I love Mark Stevens’ Your Marketing Sucks. (I admit it, I start by loving the title.) Clear language. Strong point of view. Actionable as the dickens. And … extreme. (My favorite word.) “Extreme Marketing” is the author’s mantra. Book came at the perfect time for me. I’m having a knock-down, drag-out tiff with the CEO of a mid-size company over whether or not he needs a fulltime CMO/Chief Marketing Officer. I say yes … unequivocally. He says “others” (unspecified) can “pick up pieces of your precious marketing thing.” I say he’s full of crap. I am a champion of inspired, intense, radical marketing—for the one-person accountancy, or mega-corp. I have at least one surprisingly new convert-ally: GE CEO Jeff Immelt just hired that firm’s first “CMO.” Hooray. (And … ’bout time.)
Ever read the magazine-journal Foreign Affairs? As pragmatic businessperson, not statecraft aficionado, I suggest you do. Consider the July-August issue. It starts with editor James Hoge’s “A Global Power Shift in the Making: Is the United States Ready?” Which in turn ominously begins: “The transfer of power from West to East is gathering pace and soon will dramatically change the context for dealing with international challenges—as well as the challenges themselves.” Other good stuff includes a remarkable piece by BP* CEO (and pro environmentalist!) John Browne: “Beyond Kyoto.” Starting point: “Global warming is real and needs to be addressed now.” (*In their new logo, BP now stands for “Beyond Petroleum.” P.S.: Skepticism merited?
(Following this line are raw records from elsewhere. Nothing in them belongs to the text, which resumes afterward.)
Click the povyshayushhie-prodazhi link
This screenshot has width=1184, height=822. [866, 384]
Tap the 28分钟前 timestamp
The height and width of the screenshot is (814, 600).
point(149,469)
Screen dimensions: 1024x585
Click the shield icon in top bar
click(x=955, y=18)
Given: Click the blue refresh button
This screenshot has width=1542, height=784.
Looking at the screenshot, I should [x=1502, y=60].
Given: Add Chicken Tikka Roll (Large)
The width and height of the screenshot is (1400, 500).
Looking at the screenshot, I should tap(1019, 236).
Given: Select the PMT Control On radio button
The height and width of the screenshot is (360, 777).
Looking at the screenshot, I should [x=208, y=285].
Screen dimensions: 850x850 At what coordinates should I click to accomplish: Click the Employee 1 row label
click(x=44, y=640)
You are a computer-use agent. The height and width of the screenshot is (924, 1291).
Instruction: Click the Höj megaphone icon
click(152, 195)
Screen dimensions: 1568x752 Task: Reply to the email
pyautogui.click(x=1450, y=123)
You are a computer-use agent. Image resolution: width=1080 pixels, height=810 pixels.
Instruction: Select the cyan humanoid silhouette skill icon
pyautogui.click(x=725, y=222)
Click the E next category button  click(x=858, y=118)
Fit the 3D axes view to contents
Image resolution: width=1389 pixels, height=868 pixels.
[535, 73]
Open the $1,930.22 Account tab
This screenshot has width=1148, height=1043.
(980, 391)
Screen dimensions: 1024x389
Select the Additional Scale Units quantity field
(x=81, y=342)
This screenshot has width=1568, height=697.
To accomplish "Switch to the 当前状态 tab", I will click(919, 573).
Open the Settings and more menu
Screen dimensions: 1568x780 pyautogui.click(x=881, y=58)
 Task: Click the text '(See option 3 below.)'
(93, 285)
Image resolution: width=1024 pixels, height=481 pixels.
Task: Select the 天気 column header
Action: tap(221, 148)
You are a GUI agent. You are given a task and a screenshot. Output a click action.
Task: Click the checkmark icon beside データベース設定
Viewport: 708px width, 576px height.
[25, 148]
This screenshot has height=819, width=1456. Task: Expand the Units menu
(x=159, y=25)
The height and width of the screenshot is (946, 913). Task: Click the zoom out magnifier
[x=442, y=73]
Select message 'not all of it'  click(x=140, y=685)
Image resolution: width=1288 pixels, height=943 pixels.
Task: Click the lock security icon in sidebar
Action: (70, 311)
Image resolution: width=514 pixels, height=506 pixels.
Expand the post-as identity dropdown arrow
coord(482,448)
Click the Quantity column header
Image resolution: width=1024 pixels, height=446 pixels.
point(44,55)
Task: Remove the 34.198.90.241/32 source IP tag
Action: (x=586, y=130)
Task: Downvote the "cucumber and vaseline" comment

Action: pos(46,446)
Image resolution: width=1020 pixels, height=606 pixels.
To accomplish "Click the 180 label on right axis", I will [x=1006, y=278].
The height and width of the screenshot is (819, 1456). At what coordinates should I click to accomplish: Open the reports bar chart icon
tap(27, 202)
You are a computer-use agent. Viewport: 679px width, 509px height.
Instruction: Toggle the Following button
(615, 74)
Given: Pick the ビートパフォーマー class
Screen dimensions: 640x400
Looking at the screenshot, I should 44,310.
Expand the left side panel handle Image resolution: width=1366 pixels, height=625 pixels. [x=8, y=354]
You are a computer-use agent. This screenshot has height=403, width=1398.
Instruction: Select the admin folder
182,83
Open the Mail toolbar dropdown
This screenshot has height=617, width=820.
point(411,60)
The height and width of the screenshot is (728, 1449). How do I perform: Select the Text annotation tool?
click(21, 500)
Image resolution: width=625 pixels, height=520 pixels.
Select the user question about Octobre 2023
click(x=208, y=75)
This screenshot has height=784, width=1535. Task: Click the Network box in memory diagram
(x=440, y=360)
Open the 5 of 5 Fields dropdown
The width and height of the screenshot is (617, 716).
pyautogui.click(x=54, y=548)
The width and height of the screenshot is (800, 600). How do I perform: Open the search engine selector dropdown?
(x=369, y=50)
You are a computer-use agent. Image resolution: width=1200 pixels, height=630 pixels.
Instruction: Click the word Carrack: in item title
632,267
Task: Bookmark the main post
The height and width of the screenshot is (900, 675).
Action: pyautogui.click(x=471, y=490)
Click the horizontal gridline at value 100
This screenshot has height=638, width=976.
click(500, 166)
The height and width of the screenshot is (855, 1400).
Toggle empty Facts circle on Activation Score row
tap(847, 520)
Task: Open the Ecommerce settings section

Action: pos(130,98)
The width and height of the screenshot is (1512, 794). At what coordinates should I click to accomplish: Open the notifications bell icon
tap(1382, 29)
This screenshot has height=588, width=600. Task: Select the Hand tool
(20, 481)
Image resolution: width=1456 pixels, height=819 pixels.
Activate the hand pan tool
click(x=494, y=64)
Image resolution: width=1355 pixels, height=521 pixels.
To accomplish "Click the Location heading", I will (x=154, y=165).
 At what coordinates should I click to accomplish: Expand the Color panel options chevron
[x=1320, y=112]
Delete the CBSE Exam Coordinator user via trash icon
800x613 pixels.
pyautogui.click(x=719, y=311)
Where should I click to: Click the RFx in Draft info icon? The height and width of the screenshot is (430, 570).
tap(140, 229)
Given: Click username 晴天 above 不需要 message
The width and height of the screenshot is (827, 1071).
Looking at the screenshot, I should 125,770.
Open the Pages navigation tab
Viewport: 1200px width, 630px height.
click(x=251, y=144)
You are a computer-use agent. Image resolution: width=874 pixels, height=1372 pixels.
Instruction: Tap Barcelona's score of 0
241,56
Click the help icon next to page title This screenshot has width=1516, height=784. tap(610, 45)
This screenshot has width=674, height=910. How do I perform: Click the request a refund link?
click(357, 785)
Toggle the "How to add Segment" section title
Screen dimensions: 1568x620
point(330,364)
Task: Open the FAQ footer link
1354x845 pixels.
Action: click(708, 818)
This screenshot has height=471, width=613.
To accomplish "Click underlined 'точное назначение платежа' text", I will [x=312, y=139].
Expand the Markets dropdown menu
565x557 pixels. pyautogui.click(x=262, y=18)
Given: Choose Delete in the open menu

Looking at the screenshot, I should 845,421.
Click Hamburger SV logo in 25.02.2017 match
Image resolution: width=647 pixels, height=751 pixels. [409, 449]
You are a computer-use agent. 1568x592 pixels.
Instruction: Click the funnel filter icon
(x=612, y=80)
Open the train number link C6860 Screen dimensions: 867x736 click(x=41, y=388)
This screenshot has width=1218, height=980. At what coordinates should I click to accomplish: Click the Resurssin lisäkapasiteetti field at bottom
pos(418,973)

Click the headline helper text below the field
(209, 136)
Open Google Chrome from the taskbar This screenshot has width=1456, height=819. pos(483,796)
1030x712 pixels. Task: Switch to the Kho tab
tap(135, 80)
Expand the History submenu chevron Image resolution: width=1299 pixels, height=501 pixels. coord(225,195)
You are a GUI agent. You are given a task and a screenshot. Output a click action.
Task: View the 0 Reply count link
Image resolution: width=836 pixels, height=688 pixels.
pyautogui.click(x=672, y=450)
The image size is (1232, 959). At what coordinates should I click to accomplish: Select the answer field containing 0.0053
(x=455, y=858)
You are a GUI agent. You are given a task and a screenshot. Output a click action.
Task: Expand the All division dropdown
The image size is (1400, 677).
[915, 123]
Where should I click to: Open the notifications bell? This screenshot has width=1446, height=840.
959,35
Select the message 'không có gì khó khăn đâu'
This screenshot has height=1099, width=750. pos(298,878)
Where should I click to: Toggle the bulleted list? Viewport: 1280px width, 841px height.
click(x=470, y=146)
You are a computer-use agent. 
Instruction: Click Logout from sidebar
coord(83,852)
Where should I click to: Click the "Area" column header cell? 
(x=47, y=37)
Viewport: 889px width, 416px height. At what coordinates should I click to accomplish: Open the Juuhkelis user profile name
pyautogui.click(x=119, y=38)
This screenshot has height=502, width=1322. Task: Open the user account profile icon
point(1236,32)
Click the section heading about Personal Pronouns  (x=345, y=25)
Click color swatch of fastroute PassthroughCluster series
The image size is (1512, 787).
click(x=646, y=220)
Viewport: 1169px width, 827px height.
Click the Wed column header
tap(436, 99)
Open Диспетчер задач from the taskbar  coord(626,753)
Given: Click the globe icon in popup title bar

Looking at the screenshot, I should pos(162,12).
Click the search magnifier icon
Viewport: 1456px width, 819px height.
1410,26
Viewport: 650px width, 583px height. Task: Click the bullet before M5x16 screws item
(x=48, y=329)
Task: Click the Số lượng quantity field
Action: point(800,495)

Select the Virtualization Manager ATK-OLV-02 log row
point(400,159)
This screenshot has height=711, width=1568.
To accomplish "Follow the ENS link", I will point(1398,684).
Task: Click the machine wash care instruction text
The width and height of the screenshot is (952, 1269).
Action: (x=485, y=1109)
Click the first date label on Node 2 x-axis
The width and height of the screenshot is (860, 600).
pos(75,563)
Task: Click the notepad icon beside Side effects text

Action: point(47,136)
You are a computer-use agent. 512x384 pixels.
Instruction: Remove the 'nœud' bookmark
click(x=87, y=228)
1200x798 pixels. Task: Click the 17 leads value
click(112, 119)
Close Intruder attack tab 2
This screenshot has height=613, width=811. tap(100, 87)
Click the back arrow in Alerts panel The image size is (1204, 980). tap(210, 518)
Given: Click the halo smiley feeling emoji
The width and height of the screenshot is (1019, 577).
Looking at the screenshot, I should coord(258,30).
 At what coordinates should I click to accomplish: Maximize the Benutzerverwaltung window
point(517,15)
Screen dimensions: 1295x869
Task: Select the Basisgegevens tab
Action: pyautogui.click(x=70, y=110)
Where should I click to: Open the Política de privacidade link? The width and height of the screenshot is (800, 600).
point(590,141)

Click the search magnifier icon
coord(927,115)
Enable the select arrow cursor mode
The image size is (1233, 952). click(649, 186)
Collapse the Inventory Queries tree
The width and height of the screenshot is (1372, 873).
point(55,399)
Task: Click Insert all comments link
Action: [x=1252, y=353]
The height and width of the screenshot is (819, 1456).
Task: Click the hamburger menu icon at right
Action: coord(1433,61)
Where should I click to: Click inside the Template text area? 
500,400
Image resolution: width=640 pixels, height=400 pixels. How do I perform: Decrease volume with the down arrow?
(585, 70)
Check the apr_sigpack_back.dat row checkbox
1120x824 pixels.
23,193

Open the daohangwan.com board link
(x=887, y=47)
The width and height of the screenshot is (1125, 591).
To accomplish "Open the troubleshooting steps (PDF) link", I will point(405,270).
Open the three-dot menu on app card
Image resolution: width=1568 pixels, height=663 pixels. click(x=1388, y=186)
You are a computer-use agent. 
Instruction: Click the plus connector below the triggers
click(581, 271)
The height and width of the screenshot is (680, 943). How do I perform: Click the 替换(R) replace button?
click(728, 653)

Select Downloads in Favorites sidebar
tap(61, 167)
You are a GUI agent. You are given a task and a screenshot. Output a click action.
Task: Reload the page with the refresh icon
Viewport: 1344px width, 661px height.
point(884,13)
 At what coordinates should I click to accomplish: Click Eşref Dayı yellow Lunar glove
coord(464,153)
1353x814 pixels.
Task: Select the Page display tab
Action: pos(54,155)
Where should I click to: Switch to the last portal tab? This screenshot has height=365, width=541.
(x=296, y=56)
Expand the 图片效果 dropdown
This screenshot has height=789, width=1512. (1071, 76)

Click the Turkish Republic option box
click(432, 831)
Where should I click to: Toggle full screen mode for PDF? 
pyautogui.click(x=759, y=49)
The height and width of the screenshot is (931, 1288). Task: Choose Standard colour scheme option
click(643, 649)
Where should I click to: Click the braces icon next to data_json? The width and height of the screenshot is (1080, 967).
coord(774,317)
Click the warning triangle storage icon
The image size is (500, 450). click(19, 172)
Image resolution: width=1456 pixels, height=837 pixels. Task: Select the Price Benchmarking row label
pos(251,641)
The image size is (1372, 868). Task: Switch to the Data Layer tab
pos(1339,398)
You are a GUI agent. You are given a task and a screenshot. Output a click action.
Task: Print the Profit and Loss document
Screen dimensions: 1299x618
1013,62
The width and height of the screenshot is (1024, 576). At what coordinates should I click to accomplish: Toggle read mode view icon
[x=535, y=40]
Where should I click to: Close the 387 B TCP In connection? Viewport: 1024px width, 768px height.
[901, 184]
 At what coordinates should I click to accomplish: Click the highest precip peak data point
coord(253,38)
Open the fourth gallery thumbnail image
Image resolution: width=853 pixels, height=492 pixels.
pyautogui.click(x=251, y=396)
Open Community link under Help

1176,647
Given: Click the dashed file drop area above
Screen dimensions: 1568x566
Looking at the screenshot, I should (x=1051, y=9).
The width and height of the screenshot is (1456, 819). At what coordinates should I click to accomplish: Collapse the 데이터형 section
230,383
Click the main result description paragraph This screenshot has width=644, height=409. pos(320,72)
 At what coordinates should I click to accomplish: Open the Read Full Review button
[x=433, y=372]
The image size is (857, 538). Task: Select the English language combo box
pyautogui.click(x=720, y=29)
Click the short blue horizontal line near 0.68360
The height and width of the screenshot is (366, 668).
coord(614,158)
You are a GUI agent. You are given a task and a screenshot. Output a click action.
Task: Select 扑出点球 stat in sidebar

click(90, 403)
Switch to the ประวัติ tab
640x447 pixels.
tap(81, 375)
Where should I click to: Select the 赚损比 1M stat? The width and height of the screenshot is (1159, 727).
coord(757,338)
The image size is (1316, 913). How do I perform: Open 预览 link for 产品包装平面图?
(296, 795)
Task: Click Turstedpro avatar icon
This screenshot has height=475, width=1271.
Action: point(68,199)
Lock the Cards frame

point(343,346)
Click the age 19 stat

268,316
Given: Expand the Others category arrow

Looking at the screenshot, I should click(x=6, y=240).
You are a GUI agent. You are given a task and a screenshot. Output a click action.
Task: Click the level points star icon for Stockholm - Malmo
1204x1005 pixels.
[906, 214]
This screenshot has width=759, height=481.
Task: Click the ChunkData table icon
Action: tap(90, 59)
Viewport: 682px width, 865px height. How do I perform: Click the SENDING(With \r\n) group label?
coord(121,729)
Of course. But I 90% buy their act.)
On my studio wall is a framed card that reads, “The pen is mightier than the sword, but nothing compares with the vocal chords.” Four days of gavel-to-gavel convention watching have reminded me, a professional speaker, of the difference between bad, mediocre, good, and great speechifying. There was a lot of “not nearly ready for prime time” dross … and some truly magical moments. I’m also reminded that although I am an avowed “action fanatic,” ideas do matter. Jimmy Carter and Bill Clinton both said the 2004 election is a “battle for the soul of the nation.” Obviously, they’d both like you to vote for John Kerry, but the point is that this vote is, whatever your political persuasion, about a turning point concerning nothing less than the idea of what America is all about.
More Barack Obama: Loved his phrase “audacity of hope.” As in: “the hope of slaves sitting around a fire singing freedom songs … the hope of a skinny kid with a funny name [Barack Obama] who believes that America has a place for him, too.” Audacity of Hope … NICE!
A French economic advisor’s tongue-in-cheek attack on corporate culture went largely unnoticed when published in May. Corinne Maier’s Bonjour Paresse (Hello Laziness) is subtitled The Art and Necessity of Doing the Least Work Possible for Your Employer, and her employer is not amused. The author’s upcoming disciplinary hearing has both the press and the unions coming to her defense. One U.K. article calls the book “an elegantly written call to arms to the ‘neo-slaves’ of middle management … condemned to dress up as clowns all week and waste their lives in pointless meetings.” (If you parlez francais, this article in Ici will tell you more.) Mme. Maier’s next book may well be Bonjour, Reprint: The Art of Letting Your Employer Prove You Were Right.